Word for word, return every record that follows.

Collected data ->
Start of Block

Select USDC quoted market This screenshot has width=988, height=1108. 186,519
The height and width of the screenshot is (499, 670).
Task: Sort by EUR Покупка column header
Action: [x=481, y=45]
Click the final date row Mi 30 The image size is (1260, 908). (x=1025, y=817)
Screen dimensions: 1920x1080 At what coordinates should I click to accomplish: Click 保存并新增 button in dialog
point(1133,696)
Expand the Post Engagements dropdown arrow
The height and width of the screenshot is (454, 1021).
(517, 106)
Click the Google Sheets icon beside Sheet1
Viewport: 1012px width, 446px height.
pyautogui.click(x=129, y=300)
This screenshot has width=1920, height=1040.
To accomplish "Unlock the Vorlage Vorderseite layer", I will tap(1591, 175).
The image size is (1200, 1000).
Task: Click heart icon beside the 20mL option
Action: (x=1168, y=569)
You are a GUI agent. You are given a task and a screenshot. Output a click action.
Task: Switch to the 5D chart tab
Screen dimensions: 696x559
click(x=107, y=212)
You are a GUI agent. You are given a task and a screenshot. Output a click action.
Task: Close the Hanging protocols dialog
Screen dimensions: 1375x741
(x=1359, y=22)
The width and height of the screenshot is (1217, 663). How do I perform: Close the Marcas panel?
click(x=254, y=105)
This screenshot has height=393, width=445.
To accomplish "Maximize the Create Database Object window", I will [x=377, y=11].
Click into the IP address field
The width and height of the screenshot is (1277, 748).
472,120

End of Block

Final answer ->
Select USDC quoted market This screenshot has width=988, height=1108. 186,519
The height and width of the screenshot is (499, 670).
Task: Sort by EUR Покупка column header
Action: [x=481, y=45]
Click the final date row Mi 30 The image size is (1260, 908). (x=1025, y=817)
Screen dimensions: 1920x1080 At what coordinates should I click to accomplish: Click 保存并新增 button in dialog
point(1133,696)
Expand the Post Engagements dropdown arrow
The height and width of the screenshot is (454, 1021).
(517, 106)
Click the Google Sheets icon beside Sheet1
Viewport: 1012px width, 446px height.
pyautogui.click(x=129, y=300)
This screenshot has width=1920, height=1040.
To accomplish "Unlock the Vorlage Vorderseite layer", I will tap(1591, 175).
The image size is (1200, 1000).
Task: Click heart icon beside the 20mL option
Action: (x=1168, y=569)
You are a GUI agent. You are given a task and a screenshot. Output a click action.
Task: Switch to the 5D chart tab
Screen dimensions: 696x559
click(x=107, y=212)
You are a GUI agent. You are given a task and a screenshot. Output a click action.
Task: Close the Hanging protocols dialog
Screen dimensions: 1375x741
(x=1359, y=22)
The width and height of the screenshot is (1217, 663). How do I perform: Close the Marcas panel?
click(x=254, y=105)
This screenshot has height=393, width=445.
To accomplish "Maximize the Create Database Object window", I will [x=377, y=11].
Click into the IP address field
The width and height of the screenshot is (1277, 748).
472,120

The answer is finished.